How to Stop Spear Phishing Attempts Targeting Executives: Tips for Cyber Security Leaders
There are some key actions cyber security leaders can take to reduce the chance of executives falling victim to spear phishing attempts:
1. Educate executives about phishing and spear phishing
Educate executive staff and assistants by providing security awareness training and free phishing simulation tools to ensure they’re aware of the threats they face online. Greater awareness of security risks and best practices will help them detect phishing scams and avoid handing over sensitive information.
2. Provide ongoing communication campaigns
Send out regular email newsletters as part of a communication campaign to let executives and employees know about the latest threats. Communication campaigns can also include security guidance on avoiding opening email attachments and URLs.
3. Encourage executives to take part in phishing awareness training
Try to get executives to take part in your phishing awareness program and complete phishing microlearning modules, so you can monitor their overall threat awareness and identify ways they can change their behavior.
4. Keep all infrastructure up-to-date
Ensure that all applications, software, networking tools, and operating systems are updated so that they don’t have any vulnerabilities. Install anti-malware protection and anti-spam software for an extra layer of defense.
5. Outline phish reporting protocols
Let executives know how to report suspected phishing attempts. If there is a live threat, the IT department can quickly protect other users and information from being exposed.
6. Delegation of authority
Implement delegation of authority for executive assistants and executive support staff, instead of sharing the executive’s passwords.
How to Prevent Spear Phishing: Tips for Executives
There are several things that executives can do to avoid falling victim to spear phishing attempts:
1. Avoid opening emails from unknown senders
Clicking on emails from unknown senders puts you at risk of malicious content like scam emails, so always check all senders’ names and email addresses, and only open emails from senders you know and trust.
2. Carefully inspect links and attachments
Even if an email appears legitimate, carefully inspect the message, links or attachments as hackers use these to transit malware or lead you to phishing sites so they can steal your information.
3. Engage in security awareness training
If your organization has a security awareness training program, make sure that you engage with it and any educational materials or phishing simulations provided to learn more about the type of threats you are exposed to online.
4. Update all the devices and applications you use
Regularly update all applications, operating systems, network tools, and software you use to ensure there are no vulnerabilities that attackers can exploit.

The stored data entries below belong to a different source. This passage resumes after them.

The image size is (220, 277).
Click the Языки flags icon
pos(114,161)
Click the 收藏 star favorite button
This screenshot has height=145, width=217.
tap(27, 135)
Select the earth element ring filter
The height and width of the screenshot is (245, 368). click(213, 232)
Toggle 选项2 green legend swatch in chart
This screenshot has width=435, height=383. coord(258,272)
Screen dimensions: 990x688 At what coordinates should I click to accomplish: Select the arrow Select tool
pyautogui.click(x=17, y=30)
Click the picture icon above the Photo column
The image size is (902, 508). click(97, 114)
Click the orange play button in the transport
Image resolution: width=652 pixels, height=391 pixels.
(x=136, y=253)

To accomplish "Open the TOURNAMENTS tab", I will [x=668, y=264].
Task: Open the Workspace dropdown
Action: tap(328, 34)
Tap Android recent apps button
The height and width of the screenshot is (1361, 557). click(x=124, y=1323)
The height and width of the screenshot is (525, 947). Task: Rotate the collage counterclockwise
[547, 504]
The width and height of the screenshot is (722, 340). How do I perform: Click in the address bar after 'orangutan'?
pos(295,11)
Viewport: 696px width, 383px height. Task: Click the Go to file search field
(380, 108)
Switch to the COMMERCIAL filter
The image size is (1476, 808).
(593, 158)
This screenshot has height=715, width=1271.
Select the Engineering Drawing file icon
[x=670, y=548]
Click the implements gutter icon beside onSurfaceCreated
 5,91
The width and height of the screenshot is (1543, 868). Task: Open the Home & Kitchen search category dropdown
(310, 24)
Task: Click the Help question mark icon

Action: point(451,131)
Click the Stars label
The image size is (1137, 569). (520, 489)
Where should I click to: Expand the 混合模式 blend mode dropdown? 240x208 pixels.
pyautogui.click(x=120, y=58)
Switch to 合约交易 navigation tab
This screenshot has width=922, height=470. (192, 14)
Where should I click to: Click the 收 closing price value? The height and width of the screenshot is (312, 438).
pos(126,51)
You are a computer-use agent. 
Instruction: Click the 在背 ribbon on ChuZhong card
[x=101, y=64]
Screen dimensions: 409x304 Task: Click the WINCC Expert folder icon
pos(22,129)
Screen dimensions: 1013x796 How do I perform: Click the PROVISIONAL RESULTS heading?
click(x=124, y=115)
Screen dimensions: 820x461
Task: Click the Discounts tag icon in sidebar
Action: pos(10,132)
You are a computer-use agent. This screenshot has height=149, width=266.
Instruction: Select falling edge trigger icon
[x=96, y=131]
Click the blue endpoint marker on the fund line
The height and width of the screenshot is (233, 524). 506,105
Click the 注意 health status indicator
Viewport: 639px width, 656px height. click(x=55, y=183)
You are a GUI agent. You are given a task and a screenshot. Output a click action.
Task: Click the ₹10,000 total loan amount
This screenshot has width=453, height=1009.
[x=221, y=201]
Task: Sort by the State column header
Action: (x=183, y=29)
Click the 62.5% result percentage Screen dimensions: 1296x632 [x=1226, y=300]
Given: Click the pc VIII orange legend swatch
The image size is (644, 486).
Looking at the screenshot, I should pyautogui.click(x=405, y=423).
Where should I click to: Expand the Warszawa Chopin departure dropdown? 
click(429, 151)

Where possible, use anti-malware and antivirus solutions to protect your devices further.
5. Scrutinize emails for suspicious elements
Whenever you receive a new email, carefully check through the email text for spelling mistakes and grammatical errors and look out for any language that promotes urgency or tries to encourage you to provide personal information by a specific date because these are almost certainly a scam.
The Office-365 C-suite phishing campaign has shown that fraudsters are increasingly focusing on high-value targets like CEOs and executives because they have access to a goldmine of information and don’t always have the time to apply due diligence to every message they receive during their busy schedule.
The only way to prevent your organization from being caught out by this type of spear phishing is to ensure that executives have access to comprehensive security awareness training, so safe online conduct becomes instinctive.